--- PROMPT ---
Write out each entry again. Keep every word exactly as it is.

•••••

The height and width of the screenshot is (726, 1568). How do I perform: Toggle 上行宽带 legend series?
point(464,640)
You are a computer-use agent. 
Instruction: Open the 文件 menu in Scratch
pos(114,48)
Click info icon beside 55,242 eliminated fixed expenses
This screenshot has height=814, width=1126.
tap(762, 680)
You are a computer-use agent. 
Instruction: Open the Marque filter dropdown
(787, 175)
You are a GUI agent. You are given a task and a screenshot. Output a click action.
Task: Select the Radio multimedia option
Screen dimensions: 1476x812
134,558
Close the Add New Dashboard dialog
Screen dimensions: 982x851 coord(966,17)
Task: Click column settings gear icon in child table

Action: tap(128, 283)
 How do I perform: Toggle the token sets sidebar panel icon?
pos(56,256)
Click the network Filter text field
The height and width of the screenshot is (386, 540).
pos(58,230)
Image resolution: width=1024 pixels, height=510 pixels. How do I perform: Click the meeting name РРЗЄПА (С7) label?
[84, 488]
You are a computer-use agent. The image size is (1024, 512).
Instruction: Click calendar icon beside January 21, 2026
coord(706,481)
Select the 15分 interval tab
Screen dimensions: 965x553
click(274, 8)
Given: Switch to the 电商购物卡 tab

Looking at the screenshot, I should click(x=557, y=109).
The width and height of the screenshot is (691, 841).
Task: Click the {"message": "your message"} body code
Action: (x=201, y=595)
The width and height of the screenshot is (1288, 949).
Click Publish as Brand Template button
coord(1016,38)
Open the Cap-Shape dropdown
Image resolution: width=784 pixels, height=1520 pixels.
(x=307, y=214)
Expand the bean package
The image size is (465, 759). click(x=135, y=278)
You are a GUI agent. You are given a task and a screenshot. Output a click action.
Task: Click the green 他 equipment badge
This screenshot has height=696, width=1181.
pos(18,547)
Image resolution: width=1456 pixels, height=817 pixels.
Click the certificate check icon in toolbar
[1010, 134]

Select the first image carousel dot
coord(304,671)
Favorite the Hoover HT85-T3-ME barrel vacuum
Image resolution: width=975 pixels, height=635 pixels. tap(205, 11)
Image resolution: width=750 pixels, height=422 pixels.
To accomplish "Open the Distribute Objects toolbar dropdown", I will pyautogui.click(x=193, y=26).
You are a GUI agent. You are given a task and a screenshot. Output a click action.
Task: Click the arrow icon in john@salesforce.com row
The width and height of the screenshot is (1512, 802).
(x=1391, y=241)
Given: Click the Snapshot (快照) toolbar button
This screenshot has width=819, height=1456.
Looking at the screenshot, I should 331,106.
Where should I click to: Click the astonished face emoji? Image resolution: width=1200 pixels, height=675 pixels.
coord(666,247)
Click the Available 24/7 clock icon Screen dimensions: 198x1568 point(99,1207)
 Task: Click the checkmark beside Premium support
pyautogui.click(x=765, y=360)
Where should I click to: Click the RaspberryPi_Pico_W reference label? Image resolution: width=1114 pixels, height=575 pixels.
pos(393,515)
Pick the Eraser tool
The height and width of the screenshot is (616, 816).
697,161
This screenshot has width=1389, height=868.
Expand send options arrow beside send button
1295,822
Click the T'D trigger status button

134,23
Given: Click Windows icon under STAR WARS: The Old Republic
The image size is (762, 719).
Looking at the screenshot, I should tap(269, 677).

•••••

--- WRITTEN RESPONSE ---
The height and width of the screenshot is (726, 1568). How do I perform: Toggle 上行宽带 legend series?
point(464,640)
You are a computer-use agent. 
Instruction: Open the 文件 menu in Scratch
pos(114,48)
Click info icon beside 55,242 eliminated fixed expenses
This screenshot has height=814, width=1126.
tap(762, 680)
You are a computer-use agent. 
Instruction: Open the Marque filter dropdown
(787, 175)
You are a GUI agent. You are given a task and a screenshot. Output a click action.
Task: Select the Radio multimedia option
Screen dimensions: 1476x812
134,558
Close the Add New Dashboard dialog
Screen dimensions: 982x851 coord(966,17)
Task: Click column settings gear icon in child table

Action: tap(128, 283)
 How do I perform: Toggle the token sets sidebar panel icon?
pos(56,256)
Click the network Filter text field
The height and width of the screenshot is (386, 540).
pos(58,230)
Image resolution: width=1024 pixels, height=510 pixels. How do I perform: Click the meeting name РРЗЄПА (С7) label?
[84, 488]
You are a computer-use agent. The image size is (1024, 512).
Instruction: Click calendar icon beside January 21, 2026
coord(706,481)
Select the 15分 interval tab
Screen dimensions: 965x553
click(274, 8)
Given: Switch to the 电商购物卡 tab

Looking at the screenshot, I should click(x=557, y=109).
The width and height of the screenshot is (691, 841).
Task: Click the {"message": "your message"} body code
Action: (x=201, y=595)
The width and height of the screenshot is (1288, 949).
Click Publish as Brand Template button
coord(1016,38)
Open the Cap-Shape dropdown
Image resolution: width=784 pixels, height=1520 pixels.
(x=307, y=214)
Expand the bean package
The image size is (465, 759). click(x=135, y=278)
You are a GUI agent. You are given a task and a screenshot. Output a click action.
Task: Click the green 他 equipment badge
This screenshot has height=696, width=1181.
pos(18,547)
Image resolution: width=1456 pixels, height=817 pixels.
Click the certificate check icon in toolbar
[1010, 134]

Select the first image carousel dot
coord(304,671)
Favorite the Hoover HT85-T3-ME barrel vacuum
Image resolution: width=975 pixels, height=635 pixels. tap(205, 11)
Image resolution: width=750 pixels, height=422 pixels.
To accomplish "Open the Distribute Objects toolbar dropdown", I will pyautogui.click(x=193, y=26).
You are a GUI agent. You are given a task and a screenshot. Output a click action.
Task: Click the arrow icon in john@salesforce.com row
The width and height of the screenshot is (1512, 802).
(x=1391, y=241)
Given: Click the Snapshot (快照) toolbar button
This screenshot has width=819, height=1456.
Looking at the screenshot, I should 331,106.
Where should I click to: Click the astonished face emoji? Image resolution: width=1200 pixels, height=675 pixels.
coord(666,247)
Click the Available 24/7 clock icon Screen dimensions: 198x1568 point(99,1207)
 Task: Click the checkmark beside Premium support
pyautogui.click(x=765, y=360)
Where should I click to: Click the RaspberryPi_Pico_W reference label? Image resolution: width=1114 pixels, height=575 pixels.
pos(393,515)
Pick the Eraser tool
The height and width of the screenshot is (616, 816).
697,161
This screenshot has width=1389, height=868.
Expand send options arrow beside send button
1295,822
Click the T'D trigger status button

134,23
Given: Click Windows icon under STAR WARS: The Old Republic
The image size is (762, 719).
Looking at the screenshot, I should tap(269, 677).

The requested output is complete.